▸ Task to complete
Exactly the lines from the opening of the records through the line containing "Task: Open the tweet options chevron dropdown" should be copied, with both included.

═══ Records supplied

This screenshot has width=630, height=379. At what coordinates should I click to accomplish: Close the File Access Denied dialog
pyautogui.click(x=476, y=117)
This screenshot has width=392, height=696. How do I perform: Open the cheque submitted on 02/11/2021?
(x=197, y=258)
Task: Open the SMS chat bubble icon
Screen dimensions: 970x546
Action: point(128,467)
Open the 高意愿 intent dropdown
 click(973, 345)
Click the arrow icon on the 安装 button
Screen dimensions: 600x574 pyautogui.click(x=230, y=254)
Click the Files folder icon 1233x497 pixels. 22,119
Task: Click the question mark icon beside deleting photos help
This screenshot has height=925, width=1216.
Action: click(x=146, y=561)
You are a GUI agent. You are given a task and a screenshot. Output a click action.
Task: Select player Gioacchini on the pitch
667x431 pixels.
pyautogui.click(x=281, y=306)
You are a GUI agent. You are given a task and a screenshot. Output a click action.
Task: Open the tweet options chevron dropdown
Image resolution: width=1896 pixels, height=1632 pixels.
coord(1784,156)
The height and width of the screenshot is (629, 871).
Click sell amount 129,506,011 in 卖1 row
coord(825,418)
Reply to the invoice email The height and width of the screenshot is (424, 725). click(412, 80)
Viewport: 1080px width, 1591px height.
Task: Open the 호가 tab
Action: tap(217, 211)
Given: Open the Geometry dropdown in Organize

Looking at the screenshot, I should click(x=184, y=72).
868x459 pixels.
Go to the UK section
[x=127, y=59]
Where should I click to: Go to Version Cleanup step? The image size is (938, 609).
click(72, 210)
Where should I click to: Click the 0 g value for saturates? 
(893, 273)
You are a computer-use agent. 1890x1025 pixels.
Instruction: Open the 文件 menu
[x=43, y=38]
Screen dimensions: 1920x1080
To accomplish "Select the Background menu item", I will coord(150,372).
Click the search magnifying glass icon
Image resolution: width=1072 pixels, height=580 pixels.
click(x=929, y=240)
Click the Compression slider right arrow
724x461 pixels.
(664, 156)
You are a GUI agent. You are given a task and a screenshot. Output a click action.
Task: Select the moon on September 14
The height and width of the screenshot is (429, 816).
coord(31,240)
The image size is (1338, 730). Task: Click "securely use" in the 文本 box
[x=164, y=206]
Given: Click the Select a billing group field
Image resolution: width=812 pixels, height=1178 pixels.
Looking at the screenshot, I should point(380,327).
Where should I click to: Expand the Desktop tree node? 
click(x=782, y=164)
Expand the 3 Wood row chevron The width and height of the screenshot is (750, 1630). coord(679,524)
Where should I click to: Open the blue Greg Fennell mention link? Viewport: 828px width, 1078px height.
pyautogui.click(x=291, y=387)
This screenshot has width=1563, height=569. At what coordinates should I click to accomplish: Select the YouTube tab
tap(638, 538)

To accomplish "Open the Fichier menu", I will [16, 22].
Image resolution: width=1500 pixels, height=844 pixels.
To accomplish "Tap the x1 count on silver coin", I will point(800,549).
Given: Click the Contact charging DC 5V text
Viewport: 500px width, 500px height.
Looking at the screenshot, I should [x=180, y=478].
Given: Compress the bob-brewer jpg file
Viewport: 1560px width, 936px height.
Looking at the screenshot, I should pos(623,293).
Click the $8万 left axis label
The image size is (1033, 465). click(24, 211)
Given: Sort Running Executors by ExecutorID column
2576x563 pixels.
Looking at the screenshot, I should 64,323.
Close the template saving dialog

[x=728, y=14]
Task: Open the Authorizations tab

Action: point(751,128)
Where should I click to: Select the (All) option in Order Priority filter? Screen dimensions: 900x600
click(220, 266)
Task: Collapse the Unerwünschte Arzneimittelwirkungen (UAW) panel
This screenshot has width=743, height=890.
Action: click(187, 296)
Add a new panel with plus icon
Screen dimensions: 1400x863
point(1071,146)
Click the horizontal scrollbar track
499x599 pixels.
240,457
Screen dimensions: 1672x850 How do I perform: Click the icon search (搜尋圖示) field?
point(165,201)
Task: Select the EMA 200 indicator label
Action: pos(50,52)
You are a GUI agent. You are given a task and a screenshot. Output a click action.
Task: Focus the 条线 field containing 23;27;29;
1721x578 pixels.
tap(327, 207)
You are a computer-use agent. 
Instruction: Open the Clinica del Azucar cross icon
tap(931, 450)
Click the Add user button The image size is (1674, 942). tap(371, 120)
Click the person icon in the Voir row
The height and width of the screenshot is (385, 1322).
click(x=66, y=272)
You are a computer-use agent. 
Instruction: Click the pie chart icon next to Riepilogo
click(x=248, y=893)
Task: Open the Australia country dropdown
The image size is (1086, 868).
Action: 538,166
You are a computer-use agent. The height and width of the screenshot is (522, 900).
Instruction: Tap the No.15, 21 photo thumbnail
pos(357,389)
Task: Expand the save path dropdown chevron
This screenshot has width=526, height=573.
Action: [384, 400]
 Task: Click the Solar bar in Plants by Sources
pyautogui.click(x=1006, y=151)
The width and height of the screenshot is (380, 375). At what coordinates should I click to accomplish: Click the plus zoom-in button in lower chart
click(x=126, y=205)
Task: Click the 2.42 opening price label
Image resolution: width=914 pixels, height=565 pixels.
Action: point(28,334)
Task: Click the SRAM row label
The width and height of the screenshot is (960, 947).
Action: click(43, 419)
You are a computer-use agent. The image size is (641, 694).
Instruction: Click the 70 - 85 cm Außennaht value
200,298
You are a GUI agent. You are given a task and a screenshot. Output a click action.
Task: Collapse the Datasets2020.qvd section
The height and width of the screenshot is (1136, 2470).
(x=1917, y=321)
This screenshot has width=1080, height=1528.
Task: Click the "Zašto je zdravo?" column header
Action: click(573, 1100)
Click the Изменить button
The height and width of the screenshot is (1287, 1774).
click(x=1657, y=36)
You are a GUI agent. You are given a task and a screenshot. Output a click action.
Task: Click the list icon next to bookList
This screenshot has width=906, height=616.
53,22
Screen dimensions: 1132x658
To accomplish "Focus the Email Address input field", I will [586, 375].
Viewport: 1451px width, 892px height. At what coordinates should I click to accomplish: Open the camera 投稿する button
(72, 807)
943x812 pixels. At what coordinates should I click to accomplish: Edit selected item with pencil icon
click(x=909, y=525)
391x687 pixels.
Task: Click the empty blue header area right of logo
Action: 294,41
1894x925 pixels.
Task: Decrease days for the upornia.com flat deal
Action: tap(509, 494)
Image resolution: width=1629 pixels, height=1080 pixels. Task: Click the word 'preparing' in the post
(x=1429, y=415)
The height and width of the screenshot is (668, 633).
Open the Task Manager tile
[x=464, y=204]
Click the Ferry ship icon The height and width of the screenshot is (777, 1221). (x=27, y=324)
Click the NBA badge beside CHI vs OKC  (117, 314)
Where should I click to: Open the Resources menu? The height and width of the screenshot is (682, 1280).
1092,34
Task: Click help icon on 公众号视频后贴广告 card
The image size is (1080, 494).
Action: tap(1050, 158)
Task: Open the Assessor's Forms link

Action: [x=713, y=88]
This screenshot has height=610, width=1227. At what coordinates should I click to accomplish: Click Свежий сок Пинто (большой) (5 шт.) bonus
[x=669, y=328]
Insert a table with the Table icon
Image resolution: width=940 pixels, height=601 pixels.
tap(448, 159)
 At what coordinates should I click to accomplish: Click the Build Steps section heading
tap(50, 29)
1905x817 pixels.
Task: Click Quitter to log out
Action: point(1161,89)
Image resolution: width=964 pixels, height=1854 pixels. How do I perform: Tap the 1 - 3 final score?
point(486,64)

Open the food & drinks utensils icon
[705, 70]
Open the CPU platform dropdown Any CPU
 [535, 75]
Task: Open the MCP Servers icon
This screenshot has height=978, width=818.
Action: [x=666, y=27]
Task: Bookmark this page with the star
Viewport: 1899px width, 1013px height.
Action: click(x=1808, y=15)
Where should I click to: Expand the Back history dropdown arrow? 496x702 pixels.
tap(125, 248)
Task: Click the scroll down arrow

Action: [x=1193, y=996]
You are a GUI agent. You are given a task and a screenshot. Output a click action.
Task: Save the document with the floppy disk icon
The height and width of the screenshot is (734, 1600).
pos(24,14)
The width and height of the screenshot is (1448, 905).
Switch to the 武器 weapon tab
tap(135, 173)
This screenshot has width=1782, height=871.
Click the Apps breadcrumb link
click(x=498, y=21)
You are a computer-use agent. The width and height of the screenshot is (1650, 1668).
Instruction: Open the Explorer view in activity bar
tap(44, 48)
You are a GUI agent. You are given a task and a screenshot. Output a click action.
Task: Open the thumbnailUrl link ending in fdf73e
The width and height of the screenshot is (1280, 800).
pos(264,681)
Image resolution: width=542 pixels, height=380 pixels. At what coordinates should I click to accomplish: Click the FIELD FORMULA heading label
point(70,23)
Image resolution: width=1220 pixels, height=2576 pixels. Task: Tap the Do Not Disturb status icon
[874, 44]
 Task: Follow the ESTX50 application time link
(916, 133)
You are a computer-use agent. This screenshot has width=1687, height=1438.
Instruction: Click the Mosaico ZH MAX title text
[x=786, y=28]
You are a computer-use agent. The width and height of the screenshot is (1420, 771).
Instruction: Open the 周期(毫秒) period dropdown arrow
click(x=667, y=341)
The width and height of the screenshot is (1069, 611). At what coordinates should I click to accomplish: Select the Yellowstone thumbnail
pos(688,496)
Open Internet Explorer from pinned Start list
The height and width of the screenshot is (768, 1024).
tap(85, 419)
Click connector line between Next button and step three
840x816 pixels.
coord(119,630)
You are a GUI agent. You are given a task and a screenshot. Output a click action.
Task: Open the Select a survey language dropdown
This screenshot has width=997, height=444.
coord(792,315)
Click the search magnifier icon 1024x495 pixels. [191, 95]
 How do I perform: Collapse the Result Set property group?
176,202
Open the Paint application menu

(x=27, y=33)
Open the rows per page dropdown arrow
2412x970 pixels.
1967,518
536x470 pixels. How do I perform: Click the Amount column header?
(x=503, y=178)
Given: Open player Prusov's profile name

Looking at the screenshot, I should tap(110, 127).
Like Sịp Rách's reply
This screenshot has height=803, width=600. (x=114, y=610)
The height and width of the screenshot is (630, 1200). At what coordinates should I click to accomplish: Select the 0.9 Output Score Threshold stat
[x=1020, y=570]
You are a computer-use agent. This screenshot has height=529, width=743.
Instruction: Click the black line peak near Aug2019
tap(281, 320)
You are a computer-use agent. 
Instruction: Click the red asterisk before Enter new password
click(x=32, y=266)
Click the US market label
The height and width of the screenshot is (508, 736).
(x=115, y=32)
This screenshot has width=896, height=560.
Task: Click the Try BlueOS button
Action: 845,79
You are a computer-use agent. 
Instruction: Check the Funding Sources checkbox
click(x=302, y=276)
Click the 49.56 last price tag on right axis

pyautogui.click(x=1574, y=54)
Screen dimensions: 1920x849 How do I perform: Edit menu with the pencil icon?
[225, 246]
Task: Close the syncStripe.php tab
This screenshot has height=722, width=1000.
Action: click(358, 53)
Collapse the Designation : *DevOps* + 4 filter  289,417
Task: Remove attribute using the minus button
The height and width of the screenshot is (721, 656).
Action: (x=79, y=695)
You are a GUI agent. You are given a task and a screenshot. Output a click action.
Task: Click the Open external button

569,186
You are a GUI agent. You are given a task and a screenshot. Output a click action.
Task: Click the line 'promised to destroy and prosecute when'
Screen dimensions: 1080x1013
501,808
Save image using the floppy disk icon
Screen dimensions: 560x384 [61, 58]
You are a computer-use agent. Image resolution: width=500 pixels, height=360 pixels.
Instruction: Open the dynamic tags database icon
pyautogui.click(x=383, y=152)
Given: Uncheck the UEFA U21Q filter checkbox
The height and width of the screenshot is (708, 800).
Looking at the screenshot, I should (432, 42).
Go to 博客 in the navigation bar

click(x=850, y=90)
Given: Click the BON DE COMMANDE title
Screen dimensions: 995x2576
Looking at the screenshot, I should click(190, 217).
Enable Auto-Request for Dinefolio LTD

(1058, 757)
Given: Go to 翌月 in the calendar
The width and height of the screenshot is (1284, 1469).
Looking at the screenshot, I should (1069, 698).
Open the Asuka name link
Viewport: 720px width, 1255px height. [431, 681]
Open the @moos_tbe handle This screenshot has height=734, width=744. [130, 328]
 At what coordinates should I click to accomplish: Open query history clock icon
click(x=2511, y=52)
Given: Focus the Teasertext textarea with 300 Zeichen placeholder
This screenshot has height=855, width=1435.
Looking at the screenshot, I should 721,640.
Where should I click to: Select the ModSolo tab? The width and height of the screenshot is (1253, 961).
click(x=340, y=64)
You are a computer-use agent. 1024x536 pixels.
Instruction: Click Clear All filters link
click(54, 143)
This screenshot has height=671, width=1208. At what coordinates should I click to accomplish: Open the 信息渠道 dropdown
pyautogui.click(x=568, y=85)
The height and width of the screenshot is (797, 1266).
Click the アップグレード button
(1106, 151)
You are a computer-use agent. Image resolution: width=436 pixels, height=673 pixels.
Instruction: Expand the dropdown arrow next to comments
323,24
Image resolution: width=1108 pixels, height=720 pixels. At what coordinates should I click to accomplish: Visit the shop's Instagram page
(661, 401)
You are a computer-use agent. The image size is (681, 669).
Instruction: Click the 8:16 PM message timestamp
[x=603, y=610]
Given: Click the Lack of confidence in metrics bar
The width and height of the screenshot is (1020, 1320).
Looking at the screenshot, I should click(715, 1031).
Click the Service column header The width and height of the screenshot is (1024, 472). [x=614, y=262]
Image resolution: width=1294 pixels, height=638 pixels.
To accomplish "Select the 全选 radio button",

══════

▸ Result
This screenshot has width=630, height=379. At what coordinates should I click to accomplish: Close the File Access Denied dialog
pyautogui.click(x=476, y=117)
This screenshot has width=392, height=696. How do I perform: Open the cheque submitted on 02/11/2021?
(x=197, y=258)
Task: Open the SMS chat bubble icon
Screen dimensions: 970x546
Action: point(128,467)
Open the 高意愿 intent dropdown
 click(973, 345)
Click the arrow icon on the 安装 button
Screen dimensions: 600x574 pyautogui.click(x=230, y=254)
Click the Files folder icon 1233x497 pixels. 22,119
Task: Click the question mark icon beside deleting photos help
This screenshot has height=925, width=1216.
Action: click(x=146, y=561)
You are a GUI agent. You are given a task and a screenshot. Output a click action.
Task: Select player Gioacchini on the pitch
667x431 pixels.
pyautogui.click(x=281, y=306)
You are a GUI agent. You are given a task and a screenshot. Output a click action.
Task: Open the tweet options chevron dropdown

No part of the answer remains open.